It started on Monday. My friends were ignoring but I didn’t take the hint, I guess. So the next day I decided to leave them alone. They gave me a note saying something like this;
hey thuc i dont think we should be friends anymore. we dont know what the future holds so until then dont come near me. its annoying how clingy you are. how will you survive without me ,[insert name] and [insert name]?

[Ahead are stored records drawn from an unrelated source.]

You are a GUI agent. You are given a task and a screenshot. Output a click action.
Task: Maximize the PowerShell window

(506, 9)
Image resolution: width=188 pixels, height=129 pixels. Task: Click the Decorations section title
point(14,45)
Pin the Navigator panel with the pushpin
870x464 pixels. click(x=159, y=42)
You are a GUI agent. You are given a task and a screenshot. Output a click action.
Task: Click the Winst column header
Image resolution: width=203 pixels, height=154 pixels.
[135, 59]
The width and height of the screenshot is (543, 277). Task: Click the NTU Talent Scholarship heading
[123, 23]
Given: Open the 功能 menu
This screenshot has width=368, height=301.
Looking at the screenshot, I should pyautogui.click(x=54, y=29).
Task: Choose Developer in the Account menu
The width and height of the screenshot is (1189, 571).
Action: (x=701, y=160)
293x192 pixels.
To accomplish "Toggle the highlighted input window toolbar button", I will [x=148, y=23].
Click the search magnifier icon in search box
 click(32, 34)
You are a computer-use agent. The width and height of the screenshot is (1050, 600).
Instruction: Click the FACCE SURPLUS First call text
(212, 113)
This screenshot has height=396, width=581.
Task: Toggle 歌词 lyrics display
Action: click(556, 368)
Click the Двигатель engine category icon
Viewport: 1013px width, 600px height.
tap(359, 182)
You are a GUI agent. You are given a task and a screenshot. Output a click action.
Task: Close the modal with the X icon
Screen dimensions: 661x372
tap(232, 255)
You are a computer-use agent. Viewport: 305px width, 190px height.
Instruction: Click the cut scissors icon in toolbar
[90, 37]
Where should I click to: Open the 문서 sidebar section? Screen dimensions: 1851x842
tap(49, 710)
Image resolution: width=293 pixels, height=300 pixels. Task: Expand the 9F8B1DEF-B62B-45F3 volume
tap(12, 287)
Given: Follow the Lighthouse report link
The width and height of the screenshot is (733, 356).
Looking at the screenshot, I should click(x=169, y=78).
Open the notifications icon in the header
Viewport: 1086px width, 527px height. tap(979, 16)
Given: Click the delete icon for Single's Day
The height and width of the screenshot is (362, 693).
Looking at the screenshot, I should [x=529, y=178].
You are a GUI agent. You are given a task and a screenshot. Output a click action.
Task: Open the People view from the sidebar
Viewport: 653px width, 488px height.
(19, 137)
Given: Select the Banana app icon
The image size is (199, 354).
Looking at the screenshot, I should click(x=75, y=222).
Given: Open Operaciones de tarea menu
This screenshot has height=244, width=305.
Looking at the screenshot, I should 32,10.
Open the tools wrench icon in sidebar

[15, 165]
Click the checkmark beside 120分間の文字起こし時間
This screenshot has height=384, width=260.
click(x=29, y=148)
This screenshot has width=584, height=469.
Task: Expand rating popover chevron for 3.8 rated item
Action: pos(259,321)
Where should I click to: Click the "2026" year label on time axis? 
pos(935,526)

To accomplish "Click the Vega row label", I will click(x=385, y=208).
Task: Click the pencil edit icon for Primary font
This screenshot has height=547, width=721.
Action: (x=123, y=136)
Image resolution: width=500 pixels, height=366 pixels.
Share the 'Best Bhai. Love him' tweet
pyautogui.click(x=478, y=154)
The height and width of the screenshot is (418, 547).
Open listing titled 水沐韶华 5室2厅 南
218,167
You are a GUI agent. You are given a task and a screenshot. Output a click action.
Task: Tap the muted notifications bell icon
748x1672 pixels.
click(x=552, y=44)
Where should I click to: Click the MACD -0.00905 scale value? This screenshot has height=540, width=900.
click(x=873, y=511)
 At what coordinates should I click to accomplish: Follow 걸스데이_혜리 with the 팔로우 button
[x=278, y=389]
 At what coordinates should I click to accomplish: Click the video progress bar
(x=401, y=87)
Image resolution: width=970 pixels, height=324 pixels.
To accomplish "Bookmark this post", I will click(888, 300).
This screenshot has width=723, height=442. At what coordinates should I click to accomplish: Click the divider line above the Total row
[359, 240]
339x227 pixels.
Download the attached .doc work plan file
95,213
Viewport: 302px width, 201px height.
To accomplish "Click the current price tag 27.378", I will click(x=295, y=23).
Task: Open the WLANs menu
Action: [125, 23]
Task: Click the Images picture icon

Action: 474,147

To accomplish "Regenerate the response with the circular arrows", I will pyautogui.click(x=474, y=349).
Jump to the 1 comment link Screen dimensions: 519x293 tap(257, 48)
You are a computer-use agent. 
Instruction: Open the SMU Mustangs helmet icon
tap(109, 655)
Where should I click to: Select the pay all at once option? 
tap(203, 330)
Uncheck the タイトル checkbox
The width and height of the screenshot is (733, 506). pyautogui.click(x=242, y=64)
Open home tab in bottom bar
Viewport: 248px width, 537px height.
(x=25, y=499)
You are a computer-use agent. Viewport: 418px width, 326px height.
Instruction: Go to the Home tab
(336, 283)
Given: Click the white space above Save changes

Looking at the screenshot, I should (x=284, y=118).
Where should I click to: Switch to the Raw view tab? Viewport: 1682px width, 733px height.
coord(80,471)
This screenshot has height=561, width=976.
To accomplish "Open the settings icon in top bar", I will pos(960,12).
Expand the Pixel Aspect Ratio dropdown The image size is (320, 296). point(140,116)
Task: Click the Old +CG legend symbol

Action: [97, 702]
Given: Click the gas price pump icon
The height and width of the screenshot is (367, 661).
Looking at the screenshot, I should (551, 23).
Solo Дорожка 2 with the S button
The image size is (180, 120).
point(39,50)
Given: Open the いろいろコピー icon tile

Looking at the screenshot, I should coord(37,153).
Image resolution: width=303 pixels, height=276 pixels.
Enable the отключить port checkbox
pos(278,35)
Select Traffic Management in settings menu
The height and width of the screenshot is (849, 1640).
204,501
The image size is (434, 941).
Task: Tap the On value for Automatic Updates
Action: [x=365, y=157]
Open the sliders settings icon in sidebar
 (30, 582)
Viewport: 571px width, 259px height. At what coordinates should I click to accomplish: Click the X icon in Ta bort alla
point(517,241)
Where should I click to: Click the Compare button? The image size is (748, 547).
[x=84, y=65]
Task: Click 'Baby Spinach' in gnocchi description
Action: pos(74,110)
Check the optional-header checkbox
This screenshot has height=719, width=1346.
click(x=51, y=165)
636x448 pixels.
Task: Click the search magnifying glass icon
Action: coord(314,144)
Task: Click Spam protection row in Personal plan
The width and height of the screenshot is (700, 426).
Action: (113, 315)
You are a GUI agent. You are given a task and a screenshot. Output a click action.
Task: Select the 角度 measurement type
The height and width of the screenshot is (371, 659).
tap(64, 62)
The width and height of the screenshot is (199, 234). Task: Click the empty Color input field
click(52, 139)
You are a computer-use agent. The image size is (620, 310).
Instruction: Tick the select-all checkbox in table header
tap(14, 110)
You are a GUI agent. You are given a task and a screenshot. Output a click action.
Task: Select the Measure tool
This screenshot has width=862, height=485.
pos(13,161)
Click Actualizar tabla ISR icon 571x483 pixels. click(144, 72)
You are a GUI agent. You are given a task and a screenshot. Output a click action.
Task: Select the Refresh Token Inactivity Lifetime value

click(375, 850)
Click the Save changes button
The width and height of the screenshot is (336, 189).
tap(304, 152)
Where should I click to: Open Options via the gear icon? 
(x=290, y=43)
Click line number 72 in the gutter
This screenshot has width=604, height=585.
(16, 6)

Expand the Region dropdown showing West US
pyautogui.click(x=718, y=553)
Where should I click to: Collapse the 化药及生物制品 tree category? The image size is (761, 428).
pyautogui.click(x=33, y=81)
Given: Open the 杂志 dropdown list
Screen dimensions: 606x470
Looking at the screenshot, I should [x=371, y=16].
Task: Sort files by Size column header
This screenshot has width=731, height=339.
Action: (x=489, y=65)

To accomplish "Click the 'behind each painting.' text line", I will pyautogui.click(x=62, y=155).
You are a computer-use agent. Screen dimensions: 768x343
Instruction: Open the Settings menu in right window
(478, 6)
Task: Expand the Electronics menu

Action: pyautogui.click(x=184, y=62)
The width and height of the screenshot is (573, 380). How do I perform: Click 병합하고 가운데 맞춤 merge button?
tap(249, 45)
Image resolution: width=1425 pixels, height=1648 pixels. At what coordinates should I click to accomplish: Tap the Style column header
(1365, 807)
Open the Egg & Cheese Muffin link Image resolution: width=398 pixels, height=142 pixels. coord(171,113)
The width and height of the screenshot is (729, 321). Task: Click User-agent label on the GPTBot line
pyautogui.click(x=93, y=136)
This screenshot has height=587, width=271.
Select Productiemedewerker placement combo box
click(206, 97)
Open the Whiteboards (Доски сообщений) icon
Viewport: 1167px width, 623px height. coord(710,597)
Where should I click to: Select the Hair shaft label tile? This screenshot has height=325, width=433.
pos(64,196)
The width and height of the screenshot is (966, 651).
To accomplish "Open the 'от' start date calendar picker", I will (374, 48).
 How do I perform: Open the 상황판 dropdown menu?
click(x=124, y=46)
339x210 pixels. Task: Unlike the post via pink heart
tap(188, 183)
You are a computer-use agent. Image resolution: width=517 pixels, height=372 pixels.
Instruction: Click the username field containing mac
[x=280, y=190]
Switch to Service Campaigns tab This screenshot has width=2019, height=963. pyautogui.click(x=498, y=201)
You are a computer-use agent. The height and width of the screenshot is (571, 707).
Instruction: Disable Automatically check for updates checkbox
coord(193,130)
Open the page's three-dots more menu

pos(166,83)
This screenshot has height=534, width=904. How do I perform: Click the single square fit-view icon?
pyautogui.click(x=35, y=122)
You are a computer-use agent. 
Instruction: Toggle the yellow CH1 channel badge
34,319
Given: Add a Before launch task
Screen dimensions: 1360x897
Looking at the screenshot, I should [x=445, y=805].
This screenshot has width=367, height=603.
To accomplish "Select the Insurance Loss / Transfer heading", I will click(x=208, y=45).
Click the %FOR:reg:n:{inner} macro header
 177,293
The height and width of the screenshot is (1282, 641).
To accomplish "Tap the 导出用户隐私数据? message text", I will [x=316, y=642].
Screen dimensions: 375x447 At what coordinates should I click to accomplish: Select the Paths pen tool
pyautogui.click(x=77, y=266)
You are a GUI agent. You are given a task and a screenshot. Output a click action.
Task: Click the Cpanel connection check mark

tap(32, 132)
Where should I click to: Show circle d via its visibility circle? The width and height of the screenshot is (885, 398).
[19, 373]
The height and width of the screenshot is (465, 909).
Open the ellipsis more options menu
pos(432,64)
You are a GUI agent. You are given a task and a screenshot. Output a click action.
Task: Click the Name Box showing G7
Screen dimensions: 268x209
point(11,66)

But yeah, something like that. Looking back at it. i didn’t exactly like being friends with them. I was constantly trying to make them happy so that they wouldn’t drop me. Again. They already dropped me last year, (well only one of them)but I guess becoming friends with that same one person ruined it all. Honestly, I don’t care anymore. I kind of do. Ok, I do care. A lot. But I hang out with new people who aren’t toxic like them. They always had something to say about my shoes, voice, laugh, hair, height, food, face, etc. But school friends don’t exactly matter to me. I’m not saying that the school friends I have now don’t matter, I’m saying that I’m fine without any school friends. Cause I have a bunch of out of school friends. Friends from church, friends from old schools, friends from my mom’s friends’ children. They’re the ones that I know probably won’t drop me. Because I’ve known them for half of my life and if they were to drop me, they couldn’t. They’re all stuck with me.